*** PAGE TEXT ***

SHC seeks comments from prosecutor general, others on suspect’s bail plea
The Sindh High Court (SHC) on Monday issued notices to the prosecutor general of the province and others on a bail application filed by the Karsaz accident suspect in a drug case.
The female suspect, who was booked by the police after the Karsaz accident in which a man and his daughter were killed and three other injured, are also facing charges of using drugs while driving.
The applicant’s counsel, Aamir Mansoob Qureshi, submitted that the FIR in the drug case was based solely on a chemical report indicating methamphetamine (ice) in her medical tests, which has nothing to with the accident case.
He submitted that the applicant had already been granted bail in the main case after the legal heirs of the two victims as well as two persons who were injured in the accident filed affidavits raising no objection to her bail.
He said that since the woman was booked in the main case lodged under sections 320, 337-G, 279, 427 read with Section 322 of Pakistan Penal Code and Section 100 of Provincial Motor Vehicles Ordinance 1965 at the same police station, there was no need to lodge the second FIR which was prohibited by superior courts.

*** End of PAGE TEXT ***
*** STORED DATA ***

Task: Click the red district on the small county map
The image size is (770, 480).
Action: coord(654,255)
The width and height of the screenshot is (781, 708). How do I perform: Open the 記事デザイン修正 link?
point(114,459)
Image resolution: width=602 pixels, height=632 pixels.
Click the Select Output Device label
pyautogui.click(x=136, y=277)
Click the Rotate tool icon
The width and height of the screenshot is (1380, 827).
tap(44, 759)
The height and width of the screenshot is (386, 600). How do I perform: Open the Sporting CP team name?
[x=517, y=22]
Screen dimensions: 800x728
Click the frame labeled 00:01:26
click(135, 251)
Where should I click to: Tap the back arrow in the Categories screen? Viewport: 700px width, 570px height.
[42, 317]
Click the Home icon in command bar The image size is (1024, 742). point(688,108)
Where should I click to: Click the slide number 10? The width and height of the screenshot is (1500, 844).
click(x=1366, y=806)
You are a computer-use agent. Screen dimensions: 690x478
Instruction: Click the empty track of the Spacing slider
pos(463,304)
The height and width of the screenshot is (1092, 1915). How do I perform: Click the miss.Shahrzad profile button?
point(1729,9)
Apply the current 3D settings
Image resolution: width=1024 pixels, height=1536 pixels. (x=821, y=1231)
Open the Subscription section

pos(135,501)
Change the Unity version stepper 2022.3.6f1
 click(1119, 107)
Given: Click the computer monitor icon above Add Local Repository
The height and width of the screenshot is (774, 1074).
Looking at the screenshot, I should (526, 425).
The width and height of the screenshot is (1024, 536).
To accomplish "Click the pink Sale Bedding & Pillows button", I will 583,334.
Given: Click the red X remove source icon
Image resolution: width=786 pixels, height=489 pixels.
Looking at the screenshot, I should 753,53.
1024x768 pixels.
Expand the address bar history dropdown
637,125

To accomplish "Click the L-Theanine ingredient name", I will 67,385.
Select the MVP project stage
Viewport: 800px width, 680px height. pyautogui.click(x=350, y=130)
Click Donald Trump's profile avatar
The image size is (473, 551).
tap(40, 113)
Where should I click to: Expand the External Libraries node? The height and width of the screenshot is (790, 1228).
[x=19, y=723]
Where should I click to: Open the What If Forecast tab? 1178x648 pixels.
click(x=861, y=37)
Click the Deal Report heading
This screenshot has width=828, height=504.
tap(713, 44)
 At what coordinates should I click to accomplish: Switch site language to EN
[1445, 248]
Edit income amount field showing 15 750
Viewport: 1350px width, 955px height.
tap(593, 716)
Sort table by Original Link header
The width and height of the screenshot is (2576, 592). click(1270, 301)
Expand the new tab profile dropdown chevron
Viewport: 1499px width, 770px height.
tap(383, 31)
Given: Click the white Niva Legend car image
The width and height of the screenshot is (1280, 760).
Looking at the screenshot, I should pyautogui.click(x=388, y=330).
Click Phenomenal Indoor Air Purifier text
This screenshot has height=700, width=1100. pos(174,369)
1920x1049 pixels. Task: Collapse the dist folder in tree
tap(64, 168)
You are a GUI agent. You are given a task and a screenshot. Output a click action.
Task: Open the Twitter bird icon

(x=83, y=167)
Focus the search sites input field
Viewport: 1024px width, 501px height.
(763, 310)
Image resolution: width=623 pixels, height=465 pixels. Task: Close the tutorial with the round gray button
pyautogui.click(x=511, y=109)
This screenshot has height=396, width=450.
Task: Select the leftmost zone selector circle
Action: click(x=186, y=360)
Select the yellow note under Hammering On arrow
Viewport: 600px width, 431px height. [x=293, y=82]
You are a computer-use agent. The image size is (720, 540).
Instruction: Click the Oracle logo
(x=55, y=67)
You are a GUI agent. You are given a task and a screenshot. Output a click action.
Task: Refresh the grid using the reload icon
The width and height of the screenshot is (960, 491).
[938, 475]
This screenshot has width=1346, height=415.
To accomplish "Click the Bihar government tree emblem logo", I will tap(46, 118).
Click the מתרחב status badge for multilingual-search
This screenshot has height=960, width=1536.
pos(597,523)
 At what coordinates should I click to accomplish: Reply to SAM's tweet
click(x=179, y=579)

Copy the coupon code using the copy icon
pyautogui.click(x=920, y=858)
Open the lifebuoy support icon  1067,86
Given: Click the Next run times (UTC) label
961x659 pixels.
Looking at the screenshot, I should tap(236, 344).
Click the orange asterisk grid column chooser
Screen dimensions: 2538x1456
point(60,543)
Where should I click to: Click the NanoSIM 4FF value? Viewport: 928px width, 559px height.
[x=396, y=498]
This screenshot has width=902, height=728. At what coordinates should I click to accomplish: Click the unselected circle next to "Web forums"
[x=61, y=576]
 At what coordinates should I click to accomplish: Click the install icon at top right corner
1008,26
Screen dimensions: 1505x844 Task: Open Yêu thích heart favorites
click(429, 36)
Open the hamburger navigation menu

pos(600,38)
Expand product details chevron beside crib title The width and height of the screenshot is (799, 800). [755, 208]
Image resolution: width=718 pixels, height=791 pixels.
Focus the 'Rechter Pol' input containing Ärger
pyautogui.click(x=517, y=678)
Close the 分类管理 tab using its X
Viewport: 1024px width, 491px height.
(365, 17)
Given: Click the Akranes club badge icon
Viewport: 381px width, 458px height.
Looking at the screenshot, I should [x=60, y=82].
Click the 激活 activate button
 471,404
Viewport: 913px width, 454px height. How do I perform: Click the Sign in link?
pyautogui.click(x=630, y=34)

*** End of STORED DATA ***

* EXERCISES TO COMPLETE:
• A. Please repeat word for word the passage of the Karsaz bail article that begins with "The female suspect, who" and ends with "drugs while driving.".
• B. Pick up the Karsaz bail article where it stops and keep writing.

* RESULTS BY TASK:
• A.
The female suspect, who was booked by the police after the Karsaz accident in which a man and his daughter were killed and three other injured, are also facing charges of using drugs while driving.

• B.
He said that only one FIR should be registered for a single incident and implicating the applicant in another FIR was malafide and illegal. He requested the court to grant her bail as the main case had been settled out of court and the suspect had been behind bars since her arrest.
A high court single bench headed by Justice Mohammad Karim Khan Agha, after the preliminary hearing of the application, issued notices to the prosecutor general and others and called comments on September 30.
The court observed that the state is complainant in the case and directed Bahadurabad SHO to appear before the court along with the relevant police papers. Earlier, an additional sessions court dismissed the bail application of the woman as the court observed that though methamphetamine was found in the suspect’s urine samples and not blood samples, he could not find any ill will even on the part of a chemical examiner.
If he [chemical examiner] had had any little bit ill will then he would have also shown to have detected the intoxication substance in her blood samples for making the case stronger, the additional sessions court observed in its order.